Lo de siempre. Por no saber.
Y pesa.
El cuerpo. Vacío de kilos. Cama y humo.

La bolsa sin dueño

Camino por las silenciosas calles de Las Tablas mientras las nubes amenazan con romperse para deshacer el pigmento negro que tan mal les sienta.
Un ruido parecido a la respiración de un animal con malas intenciones me hace girar la cabeza. Es una bolsa que se arrastra por el suelo, nada más.
En la esquina, espero que el semáforo me de permiso aunque no vengan autos.
La bolsa se pone a mi lado y se queda quieta.

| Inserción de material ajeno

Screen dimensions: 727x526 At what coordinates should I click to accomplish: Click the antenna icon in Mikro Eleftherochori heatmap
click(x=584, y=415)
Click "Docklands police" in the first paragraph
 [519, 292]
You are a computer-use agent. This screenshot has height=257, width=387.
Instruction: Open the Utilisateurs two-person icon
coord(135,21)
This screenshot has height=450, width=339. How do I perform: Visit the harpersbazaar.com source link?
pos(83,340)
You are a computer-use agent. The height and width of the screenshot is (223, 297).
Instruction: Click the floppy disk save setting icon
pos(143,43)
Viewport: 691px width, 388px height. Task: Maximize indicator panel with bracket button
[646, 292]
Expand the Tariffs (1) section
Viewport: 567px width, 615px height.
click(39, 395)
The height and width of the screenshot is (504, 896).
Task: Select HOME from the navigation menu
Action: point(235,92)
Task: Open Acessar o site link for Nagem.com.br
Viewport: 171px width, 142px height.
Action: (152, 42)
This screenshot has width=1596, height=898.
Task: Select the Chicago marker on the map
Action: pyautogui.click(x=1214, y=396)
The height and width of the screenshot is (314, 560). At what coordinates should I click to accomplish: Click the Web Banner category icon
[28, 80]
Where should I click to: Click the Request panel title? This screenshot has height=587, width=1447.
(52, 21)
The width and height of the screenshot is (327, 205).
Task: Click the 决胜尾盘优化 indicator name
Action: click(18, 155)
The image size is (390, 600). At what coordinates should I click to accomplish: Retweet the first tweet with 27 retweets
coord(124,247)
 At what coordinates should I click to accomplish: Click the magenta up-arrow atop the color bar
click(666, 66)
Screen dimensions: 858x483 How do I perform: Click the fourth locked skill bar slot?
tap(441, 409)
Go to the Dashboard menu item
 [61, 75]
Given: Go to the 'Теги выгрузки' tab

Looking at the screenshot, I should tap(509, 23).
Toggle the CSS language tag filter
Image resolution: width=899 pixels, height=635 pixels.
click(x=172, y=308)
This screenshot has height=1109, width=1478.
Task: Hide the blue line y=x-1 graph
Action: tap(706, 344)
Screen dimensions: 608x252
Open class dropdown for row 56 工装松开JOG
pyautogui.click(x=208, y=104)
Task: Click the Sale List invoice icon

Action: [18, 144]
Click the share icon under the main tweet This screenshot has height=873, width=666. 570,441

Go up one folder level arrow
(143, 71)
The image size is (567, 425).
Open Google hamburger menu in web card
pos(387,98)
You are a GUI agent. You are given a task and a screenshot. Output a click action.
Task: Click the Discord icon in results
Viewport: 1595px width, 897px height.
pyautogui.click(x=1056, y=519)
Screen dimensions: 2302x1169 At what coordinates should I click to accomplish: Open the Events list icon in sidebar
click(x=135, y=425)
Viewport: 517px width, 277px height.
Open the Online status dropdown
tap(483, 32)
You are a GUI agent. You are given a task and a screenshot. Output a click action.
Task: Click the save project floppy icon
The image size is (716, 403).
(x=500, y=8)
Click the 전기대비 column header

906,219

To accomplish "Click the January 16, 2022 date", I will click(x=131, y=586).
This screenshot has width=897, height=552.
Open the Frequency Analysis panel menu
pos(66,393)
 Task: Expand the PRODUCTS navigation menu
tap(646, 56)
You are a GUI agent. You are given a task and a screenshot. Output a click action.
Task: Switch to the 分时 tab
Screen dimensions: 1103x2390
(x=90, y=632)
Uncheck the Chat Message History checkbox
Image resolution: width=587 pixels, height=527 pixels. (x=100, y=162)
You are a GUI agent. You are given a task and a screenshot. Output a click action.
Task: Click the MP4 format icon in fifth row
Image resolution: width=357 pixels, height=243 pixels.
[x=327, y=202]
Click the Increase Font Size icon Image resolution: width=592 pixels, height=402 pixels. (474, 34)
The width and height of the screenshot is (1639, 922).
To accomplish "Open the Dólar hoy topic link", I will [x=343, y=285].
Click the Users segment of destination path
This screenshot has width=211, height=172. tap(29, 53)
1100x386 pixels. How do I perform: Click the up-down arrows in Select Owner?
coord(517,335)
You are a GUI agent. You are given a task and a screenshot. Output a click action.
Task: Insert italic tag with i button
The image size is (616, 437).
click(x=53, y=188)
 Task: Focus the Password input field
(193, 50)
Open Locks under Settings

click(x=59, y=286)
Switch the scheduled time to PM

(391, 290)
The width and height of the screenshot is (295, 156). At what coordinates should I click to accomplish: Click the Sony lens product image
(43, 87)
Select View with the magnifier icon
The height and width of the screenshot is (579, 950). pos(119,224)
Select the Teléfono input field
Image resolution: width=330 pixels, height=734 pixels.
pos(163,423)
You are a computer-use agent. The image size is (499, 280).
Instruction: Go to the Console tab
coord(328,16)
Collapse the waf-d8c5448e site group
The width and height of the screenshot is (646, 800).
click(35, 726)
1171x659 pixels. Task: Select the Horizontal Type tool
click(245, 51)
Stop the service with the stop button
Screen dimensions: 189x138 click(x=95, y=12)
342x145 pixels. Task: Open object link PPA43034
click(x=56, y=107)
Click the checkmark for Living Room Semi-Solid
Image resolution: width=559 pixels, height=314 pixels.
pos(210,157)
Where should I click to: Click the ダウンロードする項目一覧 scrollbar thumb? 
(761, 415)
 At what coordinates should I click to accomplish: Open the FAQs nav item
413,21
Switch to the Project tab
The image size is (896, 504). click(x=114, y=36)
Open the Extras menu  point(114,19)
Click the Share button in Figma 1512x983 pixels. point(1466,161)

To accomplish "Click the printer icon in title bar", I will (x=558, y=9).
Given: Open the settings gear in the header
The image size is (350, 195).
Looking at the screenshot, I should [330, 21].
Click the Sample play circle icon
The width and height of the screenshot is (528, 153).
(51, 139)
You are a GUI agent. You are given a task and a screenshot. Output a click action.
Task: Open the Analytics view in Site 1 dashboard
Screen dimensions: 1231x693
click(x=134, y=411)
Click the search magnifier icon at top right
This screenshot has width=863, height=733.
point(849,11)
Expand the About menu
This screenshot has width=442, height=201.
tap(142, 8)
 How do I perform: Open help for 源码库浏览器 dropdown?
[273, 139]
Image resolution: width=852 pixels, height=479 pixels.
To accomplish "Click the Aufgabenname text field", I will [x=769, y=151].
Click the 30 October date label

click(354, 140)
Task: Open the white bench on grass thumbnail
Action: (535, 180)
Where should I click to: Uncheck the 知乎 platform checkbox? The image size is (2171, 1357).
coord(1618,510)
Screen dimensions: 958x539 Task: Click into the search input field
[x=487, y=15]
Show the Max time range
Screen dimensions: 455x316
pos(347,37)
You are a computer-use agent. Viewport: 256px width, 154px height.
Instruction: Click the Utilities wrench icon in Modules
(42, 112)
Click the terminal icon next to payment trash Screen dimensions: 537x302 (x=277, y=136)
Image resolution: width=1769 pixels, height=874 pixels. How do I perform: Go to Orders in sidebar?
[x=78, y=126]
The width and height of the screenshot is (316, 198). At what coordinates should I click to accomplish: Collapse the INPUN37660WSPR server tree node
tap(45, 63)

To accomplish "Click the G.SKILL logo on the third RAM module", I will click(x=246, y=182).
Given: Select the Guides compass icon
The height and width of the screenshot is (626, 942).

Me causa gracia. Cruzo. La bolsa también y comienza a arrastrarse por detrás de mí, manteniendo una pequeña distancia de respeto.
Entro a la tienda de alimentación a comprarme un agua del tiempo porque tengo sed y cuando salgo ahí la veo, en la puerta, esperándome. Como es imposible continúo mi camino, pero la bolsa me sigue haciendo el ruido desesperado de animal sin dueño.
Entro a la autoescuela y salgo a la hora y media. Hay mucho viento. Las nubes no aguantan más y yo no llevo paraguas. Acelero el paso. La respiración bronquítica reaparece. La bolsa, que ahora sé que estuvo esperando, me sigue.
Una bolsa-perro. No hay dudas.
Al abrir el portal la bolsa se me pega al tobillo y por más que me la quiero quitar a las sacudidas no hay forma. Parece un pulpo.
La hago entrar a casa disimuladamente. Por suerte no compartí el ascensor con nadie. Una bolsa callejera adherida al tobillo no es nada elegante.
En la cocina se pone a crujir frente al tacho de basura. Pruebo algo: le tiro una cáscara de banana que me acabo de comer. Se la devora al instante. Es una bolsa-perro de basura. No sé cómo se lo va a tomar Eduardo cuando le cuente. Mejor que lo vea con sus propios ojos. La locura es mejor y más divertida cuando se comprarte.
Ahí viene mi gato con el lomo erizado. Mal signo. Es mejor separarlos hasta que se acostumbren a compartir el spotlight.

Amor de tres

Estoy enamorado de una muchacha de veintipocos años y atrapado en el cuerpo de un hombre mayor. Podría ser mi hija, se dice el hombre cada vez que busca que me sienta culpable. Después se calma y me dice que no lo comparte pero que no le queda otra que aceptarlo.
Ayer, acostados por primera vez en mi cama, noté que las manos de la muchacha transpiraban frío. El hombre mayor, antes de que lo arruinara todo, me apartó bruscamente a un costado. Con suavidad la abrazó y comenzó a acariciarle el pelo hasta que se quedó dormida.
Esa noche, no me dejó dormir con ella. Me prometió que, más adelante, se lo agradecería.